- **What to do**
a - Please reproduce the court report word for word, starting at "The claim arose" and ending at "almost every issue.".
b - According to the court report, at which hospital was the CT scan behind the claim carried out?

- **Quoted passage**
Claimant cleared of dishonesty despite 'wholly unreliable' evidence

John Hyde of the Law Society Gazette reports that "a High Court judge has rejected that a claimant suing a hospital was fundamentally dishonest – despite rejecting her evidence – because she believed she was telling the truth.


His Honour Judge Platts said he did not accept the evidence of Aileen Brint in Brint v Barking, Havering and Redbridge University Hospitals NHS Trust but this did not necessarily mean she had made up events or exaggerated her condition.


The fundamental dishonesty allegation had been made by the defendant on the eve of the 10-day trial last November, on the basis of the claimant’s pleaded case. The judge ruled that the claim failed on the issue of liability, but said he still wanted to address the issue of fundamental dishonesty because it was such an important and serious allegation.


He noted that the totality of her evidence, including cross examination lasting a day and a half, exposed its overall unreliability but not dishonesty.


The judge said: ‘I am satisfied that the claimant genuinely believed in the truth of the evidence that she gave and that, applying the standards of ordinary decent people I find as a fact that although her evidence was wholly unreliable in the sense that I do not accept it, she has not been dishonest.’


The claim arose from an extravasation injury following a CT scan carried out in December 2013 at the King George Hospital in Ilford. She alleged that as a result of negligence she developed complex regional pain syndrome, post traumatic stress disorder and clinical depression causing her significant disability. The NHS trust attacked her reliability and credibility on almost every issue.

- **Pixel coordinate grounding records**
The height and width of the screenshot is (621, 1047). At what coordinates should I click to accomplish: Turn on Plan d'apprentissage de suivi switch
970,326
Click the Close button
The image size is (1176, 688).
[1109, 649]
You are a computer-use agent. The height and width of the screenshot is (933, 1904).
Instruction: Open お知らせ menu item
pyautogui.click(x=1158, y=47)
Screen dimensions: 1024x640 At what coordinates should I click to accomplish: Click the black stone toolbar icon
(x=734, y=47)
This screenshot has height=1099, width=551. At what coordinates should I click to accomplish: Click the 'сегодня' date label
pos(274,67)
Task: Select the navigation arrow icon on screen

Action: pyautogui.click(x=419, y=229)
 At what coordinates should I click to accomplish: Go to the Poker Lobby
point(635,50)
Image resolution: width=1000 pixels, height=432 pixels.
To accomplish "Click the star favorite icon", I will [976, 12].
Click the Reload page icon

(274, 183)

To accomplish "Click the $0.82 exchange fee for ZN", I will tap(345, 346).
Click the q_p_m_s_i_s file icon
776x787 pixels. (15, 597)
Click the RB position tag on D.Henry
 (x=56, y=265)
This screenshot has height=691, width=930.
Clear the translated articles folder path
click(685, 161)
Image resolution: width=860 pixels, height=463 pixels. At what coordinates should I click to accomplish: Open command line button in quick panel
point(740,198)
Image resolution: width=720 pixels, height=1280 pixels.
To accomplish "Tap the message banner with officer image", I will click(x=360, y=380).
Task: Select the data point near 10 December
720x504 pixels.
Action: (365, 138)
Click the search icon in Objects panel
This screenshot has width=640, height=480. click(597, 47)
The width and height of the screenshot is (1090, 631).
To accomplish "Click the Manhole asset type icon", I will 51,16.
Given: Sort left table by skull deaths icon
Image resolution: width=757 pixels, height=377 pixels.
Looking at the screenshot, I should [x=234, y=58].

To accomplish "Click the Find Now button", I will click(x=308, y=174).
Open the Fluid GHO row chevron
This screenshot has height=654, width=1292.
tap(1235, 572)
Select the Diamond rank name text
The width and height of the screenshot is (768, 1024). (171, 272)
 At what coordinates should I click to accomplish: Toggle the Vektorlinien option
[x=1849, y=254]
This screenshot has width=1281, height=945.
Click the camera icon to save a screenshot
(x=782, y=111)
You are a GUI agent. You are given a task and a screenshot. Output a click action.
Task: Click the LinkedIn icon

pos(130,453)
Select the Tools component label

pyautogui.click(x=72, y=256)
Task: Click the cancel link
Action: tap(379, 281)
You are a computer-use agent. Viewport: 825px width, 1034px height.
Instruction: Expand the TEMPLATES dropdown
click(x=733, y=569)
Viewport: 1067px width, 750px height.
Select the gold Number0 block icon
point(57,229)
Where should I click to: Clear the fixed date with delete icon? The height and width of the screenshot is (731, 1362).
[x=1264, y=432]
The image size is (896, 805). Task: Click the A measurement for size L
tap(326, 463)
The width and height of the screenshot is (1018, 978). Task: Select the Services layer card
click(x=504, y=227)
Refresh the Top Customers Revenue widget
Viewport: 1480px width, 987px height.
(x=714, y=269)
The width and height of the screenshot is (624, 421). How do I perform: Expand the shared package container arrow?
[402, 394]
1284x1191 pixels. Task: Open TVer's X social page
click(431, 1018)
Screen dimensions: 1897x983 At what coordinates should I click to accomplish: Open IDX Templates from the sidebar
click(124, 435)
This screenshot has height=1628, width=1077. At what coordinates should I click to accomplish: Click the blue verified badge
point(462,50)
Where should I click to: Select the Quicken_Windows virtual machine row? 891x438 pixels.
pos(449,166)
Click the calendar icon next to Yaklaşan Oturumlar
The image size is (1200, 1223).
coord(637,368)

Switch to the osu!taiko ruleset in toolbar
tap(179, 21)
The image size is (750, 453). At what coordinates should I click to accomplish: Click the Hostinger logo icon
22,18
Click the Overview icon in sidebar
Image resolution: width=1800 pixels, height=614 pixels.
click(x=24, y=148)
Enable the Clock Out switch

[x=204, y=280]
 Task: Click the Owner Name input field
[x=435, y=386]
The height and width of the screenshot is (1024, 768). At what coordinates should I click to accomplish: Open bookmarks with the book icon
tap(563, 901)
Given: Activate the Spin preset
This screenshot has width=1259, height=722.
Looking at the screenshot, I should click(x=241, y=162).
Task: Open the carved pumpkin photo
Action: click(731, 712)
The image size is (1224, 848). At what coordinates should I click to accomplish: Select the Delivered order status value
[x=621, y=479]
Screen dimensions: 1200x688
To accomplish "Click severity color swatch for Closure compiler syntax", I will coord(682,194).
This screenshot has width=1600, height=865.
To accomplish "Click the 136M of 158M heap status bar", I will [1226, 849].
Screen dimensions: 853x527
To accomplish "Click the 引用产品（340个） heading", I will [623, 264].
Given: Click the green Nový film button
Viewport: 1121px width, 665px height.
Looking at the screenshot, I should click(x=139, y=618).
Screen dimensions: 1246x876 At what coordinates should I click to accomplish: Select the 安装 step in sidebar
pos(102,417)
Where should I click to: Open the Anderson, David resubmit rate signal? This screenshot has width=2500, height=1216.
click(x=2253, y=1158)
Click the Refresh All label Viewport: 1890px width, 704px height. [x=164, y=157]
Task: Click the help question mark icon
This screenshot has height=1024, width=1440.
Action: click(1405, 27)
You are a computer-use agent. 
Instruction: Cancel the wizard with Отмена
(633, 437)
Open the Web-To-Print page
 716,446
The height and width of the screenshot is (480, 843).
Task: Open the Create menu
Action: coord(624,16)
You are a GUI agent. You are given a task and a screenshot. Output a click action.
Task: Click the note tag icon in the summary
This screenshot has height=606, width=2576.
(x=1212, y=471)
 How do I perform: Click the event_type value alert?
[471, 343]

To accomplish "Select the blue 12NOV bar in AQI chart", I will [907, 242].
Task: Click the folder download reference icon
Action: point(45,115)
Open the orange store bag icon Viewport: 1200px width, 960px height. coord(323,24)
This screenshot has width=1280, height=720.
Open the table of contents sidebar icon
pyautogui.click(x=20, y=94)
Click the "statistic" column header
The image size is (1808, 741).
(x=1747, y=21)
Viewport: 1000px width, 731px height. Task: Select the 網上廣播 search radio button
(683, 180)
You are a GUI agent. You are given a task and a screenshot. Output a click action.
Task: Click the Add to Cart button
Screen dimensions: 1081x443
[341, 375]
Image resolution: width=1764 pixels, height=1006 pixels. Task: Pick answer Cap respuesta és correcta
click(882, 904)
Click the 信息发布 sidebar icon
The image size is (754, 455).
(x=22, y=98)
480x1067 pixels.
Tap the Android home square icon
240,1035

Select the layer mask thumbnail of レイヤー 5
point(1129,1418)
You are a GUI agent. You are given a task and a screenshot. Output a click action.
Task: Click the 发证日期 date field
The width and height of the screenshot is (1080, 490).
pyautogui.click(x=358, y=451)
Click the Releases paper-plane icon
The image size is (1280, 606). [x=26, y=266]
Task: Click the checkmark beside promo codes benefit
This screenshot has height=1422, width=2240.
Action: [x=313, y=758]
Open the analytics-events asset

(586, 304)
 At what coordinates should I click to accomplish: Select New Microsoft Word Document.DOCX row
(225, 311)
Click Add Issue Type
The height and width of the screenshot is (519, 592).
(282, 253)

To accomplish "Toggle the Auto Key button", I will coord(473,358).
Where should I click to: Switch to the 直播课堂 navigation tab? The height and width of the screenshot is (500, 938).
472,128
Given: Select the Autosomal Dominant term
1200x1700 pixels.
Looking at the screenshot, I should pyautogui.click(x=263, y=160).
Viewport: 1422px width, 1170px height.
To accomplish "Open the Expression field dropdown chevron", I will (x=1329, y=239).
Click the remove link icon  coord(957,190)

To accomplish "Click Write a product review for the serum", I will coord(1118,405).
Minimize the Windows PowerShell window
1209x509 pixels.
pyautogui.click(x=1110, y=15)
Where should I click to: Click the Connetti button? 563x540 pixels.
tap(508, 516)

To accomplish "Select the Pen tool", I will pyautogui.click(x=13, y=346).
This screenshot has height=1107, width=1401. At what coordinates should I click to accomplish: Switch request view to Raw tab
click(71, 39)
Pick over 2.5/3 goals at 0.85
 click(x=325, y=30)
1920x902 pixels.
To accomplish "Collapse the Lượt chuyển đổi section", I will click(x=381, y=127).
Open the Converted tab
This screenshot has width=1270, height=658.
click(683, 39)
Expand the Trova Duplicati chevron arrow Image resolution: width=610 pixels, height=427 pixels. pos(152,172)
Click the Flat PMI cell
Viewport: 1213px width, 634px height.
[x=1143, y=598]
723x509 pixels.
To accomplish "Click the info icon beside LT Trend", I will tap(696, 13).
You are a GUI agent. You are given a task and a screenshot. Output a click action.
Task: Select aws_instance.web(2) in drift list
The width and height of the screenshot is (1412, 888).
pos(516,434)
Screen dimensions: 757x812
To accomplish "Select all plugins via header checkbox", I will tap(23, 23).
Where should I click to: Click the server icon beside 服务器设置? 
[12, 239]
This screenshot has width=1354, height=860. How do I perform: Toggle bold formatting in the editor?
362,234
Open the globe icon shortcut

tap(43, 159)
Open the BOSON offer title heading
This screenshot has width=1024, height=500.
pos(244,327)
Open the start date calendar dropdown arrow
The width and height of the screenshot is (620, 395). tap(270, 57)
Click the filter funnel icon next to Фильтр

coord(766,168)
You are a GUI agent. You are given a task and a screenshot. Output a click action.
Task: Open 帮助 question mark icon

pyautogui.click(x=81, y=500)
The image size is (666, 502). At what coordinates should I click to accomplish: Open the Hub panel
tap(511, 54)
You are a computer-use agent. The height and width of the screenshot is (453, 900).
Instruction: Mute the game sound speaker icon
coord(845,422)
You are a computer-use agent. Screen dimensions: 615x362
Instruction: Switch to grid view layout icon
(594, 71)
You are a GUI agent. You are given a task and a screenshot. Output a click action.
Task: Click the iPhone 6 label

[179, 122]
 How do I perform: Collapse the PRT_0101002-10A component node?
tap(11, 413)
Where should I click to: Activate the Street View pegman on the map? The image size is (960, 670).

- **Problem solutions**
a -
The claim arose from an extravasation injury following a CT scan carried out in December 2013 at the King George Hospital in Ilford. She alleged that as a result of negligence she developed complex regional pain syndrome, post traumatic stress disorder and clinical depression causing her significant disability. The NHS trust attacked her reliability and credibility on almost every issue.

b - The King George Hospital in Ilford.